**What to do:**
Copy, exactly and without additions, every line in the records below from the one holding "Click the GPUs chip icon" through the one holding "This screenshot has width=1627, height=506.", both ends included.

**Data shown:**
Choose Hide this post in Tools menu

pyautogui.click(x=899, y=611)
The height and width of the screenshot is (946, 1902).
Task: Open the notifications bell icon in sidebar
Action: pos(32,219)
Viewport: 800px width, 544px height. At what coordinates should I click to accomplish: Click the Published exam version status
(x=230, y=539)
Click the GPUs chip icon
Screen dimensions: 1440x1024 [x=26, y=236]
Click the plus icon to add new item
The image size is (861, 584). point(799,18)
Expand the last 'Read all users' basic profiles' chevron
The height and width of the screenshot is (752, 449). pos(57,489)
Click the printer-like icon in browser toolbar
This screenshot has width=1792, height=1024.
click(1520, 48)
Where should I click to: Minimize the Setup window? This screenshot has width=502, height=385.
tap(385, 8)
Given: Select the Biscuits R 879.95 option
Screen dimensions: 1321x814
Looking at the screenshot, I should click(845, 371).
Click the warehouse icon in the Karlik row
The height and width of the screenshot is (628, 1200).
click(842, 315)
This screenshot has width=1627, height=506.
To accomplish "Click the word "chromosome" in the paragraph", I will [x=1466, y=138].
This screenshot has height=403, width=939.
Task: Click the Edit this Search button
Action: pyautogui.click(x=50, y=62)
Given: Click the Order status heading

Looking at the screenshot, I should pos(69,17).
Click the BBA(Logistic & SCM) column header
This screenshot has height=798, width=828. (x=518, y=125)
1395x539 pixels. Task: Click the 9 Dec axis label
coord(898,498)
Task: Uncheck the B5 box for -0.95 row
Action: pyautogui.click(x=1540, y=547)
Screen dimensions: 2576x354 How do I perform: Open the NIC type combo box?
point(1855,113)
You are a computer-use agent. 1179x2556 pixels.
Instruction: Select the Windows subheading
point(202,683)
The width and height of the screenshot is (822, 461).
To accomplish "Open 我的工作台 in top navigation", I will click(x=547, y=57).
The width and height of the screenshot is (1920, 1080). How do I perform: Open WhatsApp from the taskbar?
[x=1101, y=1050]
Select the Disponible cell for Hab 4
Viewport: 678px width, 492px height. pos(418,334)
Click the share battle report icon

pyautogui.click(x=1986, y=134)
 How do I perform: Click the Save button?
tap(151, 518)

**Exercise answer:**
Click the GPUs chip icon
Screen dimensions: 1440x1024 [x=26, y=236]
Click the plus icon to add new item
The image size is (861, 584). point(799,18)
Expand the last 'Read all users' basic profiles' chevron
The height and width of the screenshot is (752, 449). pos(57,489)
Click the printer-like icon in browser toolbar
This screenshot has width=1792, height=1024.
click(1520, 48)
Where should I click to: Minimize the Setup window? This screenshot has width=502, height=385.
tap(385, 8)
Given: Select the Biscuits R 879.95 option
Screen dimensions: 1321x814
Looking at the screenshot, I should click(845, 371).
Click the warehouse icon in the Karlik row
The height and width of the screenshot is (628, 1200).
click(842, 315)
This screenshot has width=1627, height=506.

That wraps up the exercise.